Regardless of that … for the replace part … for the vast majority of the cases you’re not the very first one with a given task or issue. Before you try to come up with a clumsy solution yourself you should search online for others already solved this particular issue. For this particular task there are probably already hundrets if not thousands solutions out there. You just have to pick one you like.
For example:

So no need to re-invent the wheel again and again.

Hello Olaf, thank you for the feedback and suggestions.
The point is that I am not a great coder, I used (slightly adapted) what I could find online. I went again and check and could not find a working solution for my case (I went through at least 20 examples).
I know the code above has an issue with files + folders combination. however, I presented my current stating point. :grinning:
If I manage to get it working for files, I can make it work for folders as well…

Have you tried my suggestion?

Have you tried the function from the link I posted?

Yes, I tried that one and, following the advice, I searched also for similar solutions, but they dont work (out of the box - with minimum code change) and I don’t have the knowledge to fix the code.
The code you suggested (the last example) runs without errors but does not modify anything in the filenames.

Show your code!
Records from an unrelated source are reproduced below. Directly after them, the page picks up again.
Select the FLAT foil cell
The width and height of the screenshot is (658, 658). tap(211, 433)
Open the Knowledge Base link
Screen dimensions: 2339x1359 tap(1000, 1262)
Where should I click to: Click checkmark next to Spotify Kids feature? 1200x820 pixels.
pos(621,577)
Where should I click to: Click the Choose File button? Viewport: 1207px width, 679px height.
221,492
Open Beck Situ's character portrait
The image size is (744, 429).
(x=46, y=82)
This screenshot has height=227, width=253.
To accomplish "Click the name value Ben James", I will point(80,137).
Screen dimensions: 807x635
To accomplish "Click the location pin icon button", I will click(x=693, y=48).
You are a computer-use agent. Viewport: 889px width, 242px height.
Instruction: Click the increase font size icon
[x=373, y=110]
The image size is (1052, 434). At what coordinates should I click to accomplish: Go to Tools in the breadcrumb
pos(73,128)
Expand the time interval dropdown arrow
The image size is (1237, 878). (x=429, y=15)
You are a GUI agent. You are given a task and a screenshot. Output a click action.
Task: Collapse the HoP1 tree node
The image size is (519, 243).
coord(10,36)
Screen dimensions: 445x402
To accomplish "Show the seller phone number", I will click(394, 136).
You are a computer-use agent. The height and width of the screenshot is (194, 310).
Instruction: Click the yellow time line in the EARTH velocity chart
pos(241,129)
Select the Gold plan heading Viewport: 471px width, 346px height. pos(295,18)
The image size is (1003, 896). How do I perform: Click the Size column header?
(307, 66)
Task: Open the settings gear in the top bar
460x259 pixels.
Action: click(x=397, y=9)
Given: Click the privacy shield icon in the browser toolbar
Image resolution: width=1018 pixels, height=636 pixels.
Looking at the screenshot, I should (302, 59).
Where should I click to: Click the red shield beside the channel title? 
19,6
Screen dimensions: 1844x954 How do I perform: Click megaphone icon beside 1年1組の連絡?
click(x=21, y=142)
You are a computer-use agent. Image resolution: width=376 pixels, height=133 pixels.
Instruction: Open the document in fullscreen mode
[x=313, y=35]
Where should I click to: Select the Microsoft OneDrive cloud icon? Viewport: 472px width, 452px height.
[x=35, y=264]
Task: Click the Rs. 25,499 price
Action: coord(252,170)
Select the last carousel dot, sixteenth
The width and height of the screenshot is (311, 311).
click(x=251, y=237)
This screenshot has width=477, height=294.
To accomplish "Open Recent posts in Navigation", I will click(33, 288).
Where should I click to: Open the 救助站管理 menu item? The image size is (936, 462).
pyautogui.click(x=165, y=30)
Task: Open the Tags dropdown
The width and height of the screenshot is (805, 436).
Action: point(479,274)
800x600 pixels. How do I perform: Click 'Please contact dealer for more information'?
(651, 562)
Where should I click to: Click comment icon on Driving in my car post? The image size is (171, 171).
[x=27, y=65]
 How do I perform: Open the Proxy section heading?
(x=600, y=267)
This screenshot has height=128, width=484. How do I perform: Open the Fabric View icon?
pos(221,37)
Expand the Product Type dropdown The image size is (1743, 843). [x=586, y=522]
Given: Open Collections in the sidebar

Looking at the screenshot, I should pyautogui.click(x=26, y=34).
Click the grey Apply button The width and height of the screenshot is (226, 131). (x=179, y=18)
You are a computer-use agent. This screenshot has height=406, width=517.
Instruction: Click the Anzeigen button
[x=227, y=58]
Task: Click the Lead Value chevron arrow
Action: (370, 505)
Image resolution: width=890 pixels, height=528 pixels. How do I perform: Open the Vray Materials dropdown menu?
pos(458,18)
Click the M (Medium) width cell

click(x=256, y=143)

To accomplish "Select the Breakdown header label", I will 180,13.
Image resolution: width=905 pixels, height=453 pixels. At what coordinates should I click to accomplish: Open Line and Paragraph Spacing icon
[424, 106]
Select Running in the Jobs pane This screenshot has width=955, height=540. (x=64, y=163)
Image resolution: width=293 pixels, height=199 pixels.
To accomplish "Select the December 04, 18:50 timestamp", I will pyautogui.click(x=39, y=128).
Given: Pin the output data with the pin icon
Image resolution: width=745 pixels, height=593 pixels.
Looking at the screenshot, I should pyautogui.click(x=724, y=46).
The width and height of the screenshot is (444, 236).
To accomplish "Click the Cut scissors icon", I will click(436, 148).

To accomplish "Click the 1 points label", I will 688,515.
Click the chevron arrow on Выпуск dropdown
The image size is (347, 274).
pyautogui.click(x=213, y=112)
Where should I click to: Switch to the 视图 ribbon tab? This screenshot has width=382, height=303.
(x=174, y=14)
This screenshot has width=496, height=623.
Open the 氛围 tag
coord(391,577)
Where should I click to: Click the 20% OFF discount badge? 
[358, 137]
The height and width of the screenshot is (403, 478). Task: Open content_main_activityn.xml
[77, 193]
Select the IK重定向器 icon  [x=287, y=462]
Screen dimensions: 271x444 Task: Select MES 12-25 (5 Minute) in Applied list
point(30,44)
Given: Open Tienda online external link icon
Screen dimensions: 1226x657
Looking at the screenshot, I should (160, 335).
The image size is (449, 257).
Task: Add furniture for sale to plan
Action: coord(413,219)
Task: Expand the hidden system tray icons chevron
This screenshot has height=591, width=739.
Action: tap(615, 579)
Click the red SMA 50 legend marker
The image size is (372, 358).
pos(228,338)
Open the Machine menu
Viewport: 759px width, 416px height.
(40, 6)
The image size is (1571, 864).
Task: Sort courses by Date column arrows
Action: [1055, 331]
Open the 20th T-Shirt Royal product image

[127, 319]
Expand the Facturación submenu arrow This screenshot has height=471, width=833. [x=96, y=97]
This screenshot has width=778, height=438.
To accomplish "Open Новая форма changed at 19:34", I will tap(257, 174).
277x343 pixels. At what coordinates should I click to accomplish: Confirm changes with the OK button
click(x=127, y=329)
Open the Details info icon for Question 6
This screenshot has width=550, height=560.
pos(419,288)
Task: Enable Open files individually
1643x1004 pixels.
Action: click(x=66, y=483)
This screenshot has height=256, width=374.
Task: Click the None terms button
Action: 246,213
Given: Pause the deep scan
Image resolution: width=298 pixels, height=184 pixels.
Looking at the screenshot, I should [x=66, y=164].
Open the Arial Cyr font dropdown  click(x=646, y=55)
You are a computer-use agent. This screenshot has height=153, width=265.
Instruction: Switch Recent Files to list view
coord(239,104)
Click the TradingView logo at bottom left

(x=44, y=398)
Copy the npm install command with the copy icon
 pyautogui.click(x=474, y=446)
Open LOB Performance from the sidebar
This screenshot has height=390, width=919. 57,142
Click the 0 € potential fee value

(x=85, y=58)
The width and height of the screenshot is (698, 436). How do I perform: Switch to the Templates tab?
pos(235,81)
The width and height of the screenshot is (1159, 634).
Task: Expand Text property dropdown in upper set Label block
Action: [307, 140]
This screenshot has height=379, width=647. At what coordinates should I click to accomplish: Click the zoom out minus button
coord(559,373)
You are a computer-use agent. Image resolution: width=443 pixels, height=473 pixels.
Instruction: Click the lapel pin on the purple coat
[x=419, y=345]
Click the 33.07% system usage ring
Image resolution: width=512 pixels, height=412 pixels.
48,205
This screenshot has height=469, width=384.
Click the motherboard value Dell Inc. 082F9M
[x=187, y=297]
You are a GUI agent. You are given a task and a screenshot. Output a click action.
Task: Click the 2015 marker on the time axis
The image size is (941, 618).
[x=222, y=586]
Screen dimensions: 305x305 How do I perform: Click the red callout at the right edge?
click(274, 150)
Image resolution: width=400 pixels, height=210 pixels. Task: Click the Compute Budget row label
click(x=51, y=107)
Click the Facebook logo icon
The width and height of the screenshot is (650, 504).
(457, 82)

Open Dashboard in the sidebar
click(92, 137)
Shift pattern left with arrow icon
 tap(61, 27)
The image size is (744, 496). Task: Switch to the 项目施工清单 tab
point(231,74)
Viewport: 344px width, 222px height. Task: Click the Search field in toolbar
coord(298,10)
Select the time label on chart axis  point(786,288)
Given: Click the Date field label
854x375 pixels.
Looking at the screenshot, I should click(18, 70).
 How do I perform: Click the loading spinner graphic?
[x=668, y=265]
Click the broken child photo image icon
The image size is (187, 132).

What happens? Or what does not happen but you expect it to happen? Please keep in mind we cannot see your screen or read your mind! :wink:

You are right, sorry.
Here is the code. From the example I have only changed the path to the files

# Modify the function to make it compatible with the pipeline
function Remove-StringLatinCharacters
{
    PARAM (
        [parameter(ValueFromPipeline = $true)]
        [string]$String
    )
    PROCESS
    {
        [Text.Encoding]::ASCII.GetString([Text.Encoding]::GetEncoding("Cyrillic").GetBytes($String))
    }
}


# Exemple with multiple Text files located in the directory c:\test\
Foreach ($file in (Get-ChildItem C:\Users\OctavianAldescu\Downloads\TEST\*.txt))
{
    # Get the content of the current file and remove the diacritics
    $NewContent = Get-content $file | Remove-StringLatinCharacters
    
    # Overwrite the current file with the new content
    $NewContent | Set-Content $file
}

I think the problem (or at least one of them) is comming from the way diacritics are read. Could it be?
If I run the code bellow, I get an error, but in the text, diacritics are different.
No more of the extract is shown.